The measures of two angles in standard position are given. Determine whether the angles are co terminal.$$\frac{32 \pi}{3}, \frac{11 \pi}{3}$$

Answer

**step1** Understanding the concept of co-terminal angles

As a mathematician, I understand that two angles are considered co-terminal if they share the same terminal side when drawn in standard position. This means that the difference between their measures must be a whole number multiple of a full circle. In the system of radians, a full circle measures $$2\pi$$. Therefore, to determine if the given angles are co-terminal, I need to calculate their difference and then check if this difference is a whole number multiple of $$2\pi$$.

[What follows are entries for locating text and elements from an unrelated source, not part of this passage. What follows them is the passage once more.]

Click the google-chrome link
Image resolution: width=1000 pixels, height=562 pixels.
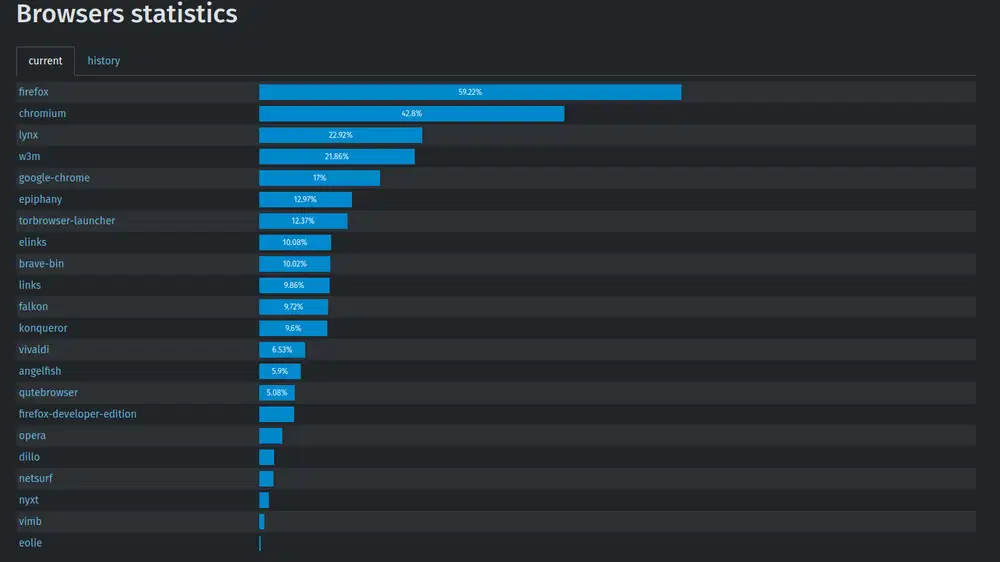tap(54, 178)
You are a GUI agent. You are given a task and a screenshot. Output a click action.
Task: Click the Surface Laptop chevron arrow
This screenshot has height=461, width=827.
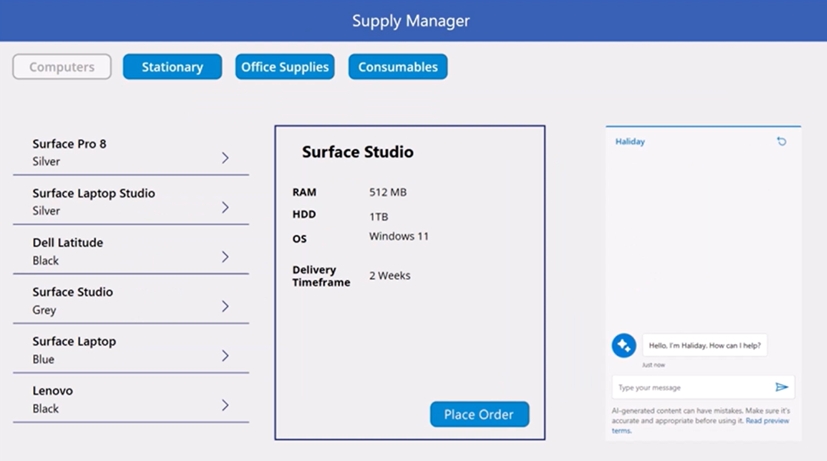click(x=225, y=356)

**step2** Calculating the difference between the given angles

The two given angles are $$\frac{32 \pi}{3}$$ and $$\frac{11 \pi}{3}$$.
To find the difference between them, I will subtract the smaller angle from the larger angle.
The calculation is as follows:
$$ \text{Difference} = \frac{32 \pi}{3} - \frac{11 \pi}{3} $$
Since both angles have the same denominator, which is 3, I can subtract the numerators directly while keeping the denominator the same:
$$ 32 - 11 = 21 $$
So, the difference is $$\frac{21 \pi}{3}$$.

**step3** Simplifying the calculated difference

Now, I need to simplify the fraction obtained in the previous step, which is $$\frac{21 \pi}{3}$$.
To simplify this fraction, I will perform the division of the numerator by the denominator:
$$ 21 \div 3 = 7 $$
Therefore, the difference between the two angles is $$7\pi$$.

**step4** Checking if the difference is a whole number multiple of a full circle

A full circle measures $$2\pi$$. I found the difference between the two angles to be $$7\pi$$.
To determine if $$7\pi$$ is a whole number multiple of $$2\pi$$, I need to see if 7 is a whole number multiple of 2.
I can do this by dividing 7 by 2:
$$ 7 \div 2 = 3 \text{ with a remainder of } 1 $$
Since the result of $$7 \div 2$$ is $$3\frac{1}{2}$$ (or 3.5), which is not a whole number, $$7\pi$$ is not a whole number multiple of $$2\pi$$.

**step5** Determining if the angles are co-terminal

Because the difference between the two angles, which is $$7\pi$$, is not a whole number multiple of a full circle ($$2\pi$$), the angles $$\frac{32 \pi}{3}$$ and $$\frac{11 \pi}{3}$$ are not co-terminal.